Lightfeed has released an open-source TypeScript library that combines large language models with browser automation to extract structured data from websites. The Lightfeed Extractor allows developers to use natural language prompts to navigate web pages and extract data according to predefined schemas.
The library integrates Playwright browser automation with LLM providers including OpenAI, Google Gemini, Anthropic, and local Ollama models. According to the project documentation, it converts HTML to “LLM-ready markdown” and uses “LLMs in JSON mode to extract structured data according to input Zod schema.”
Key technical features include stealth-mode browser automation with anti-bot patches, JSON recovery mechanisms for failed extractions, and URL validation for handling relative links. The system tracks token usage and includes limits for production deployments. The library can launch browsers locally, in serverless environments, or connect to remote browser servers.

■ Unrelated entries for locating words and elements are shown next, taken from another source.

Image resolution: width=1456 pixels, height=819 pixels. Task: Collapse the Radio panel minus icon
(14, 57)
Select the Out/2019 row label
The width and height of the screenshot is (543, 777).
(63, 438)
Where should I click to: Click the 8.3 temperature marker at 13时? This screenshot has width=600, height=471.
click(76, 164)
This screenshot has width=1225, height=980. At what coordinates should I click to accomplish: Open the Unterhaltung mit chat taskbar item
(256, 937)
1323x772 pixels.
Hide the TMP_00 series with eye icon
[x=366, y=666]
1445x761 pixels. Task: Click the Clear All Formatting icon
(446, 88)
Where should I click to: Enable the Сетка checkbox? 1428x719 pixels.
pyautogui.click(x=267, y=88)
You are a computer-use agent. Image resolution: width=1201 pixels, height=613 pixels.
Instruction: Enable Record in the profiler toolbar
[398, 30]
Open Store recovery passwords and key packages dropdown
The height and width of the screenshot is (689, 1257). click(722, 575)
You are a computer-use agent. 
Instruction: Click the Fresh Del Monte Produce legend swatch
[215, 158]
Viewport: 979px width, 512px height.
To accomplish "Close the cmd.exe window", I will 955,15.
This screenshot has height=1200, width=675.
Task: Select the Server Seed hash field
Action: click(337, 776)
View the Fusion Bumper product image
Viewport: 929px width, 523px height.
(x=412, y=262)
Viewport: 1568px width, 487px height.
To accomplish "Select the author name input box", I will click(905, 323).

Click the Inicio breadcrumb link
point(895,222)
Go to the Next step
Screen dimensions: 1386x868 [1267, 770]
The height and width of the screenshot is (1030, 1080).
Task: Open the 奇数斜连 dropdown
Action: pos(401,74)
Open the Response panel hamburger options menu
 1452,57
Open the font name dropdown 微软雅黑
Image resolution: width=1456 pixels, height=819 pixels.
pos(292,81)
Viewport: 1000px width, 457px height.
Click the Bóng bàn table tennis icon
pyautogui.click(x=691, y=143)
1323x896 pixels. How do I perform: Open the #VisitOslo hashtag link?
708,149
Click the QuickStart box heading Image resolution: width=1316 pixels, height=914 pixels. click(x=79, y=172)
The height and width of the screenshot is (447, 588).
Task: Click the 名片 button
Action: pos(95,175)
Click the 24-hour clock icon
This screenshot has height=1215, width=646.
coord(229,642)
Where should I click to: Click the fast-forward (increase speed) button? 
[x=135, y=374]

The project targets e-commerce use cases, with example code showing product catalog extraction that captures names, brands, prices, and ratings from retail websites. The documentation states the tool is designed for “complete, accurate results with great token efficiency — critical for production data pipelines.”
The GitHub repository shows 208 stars and 8 forks, with 52 commits to the main branch. Lightfeed also operates a commercial platform at app.lightfeed.ai for retail competitor intelligence, suggesting the open-source release stems from their production web scraping infrastructure.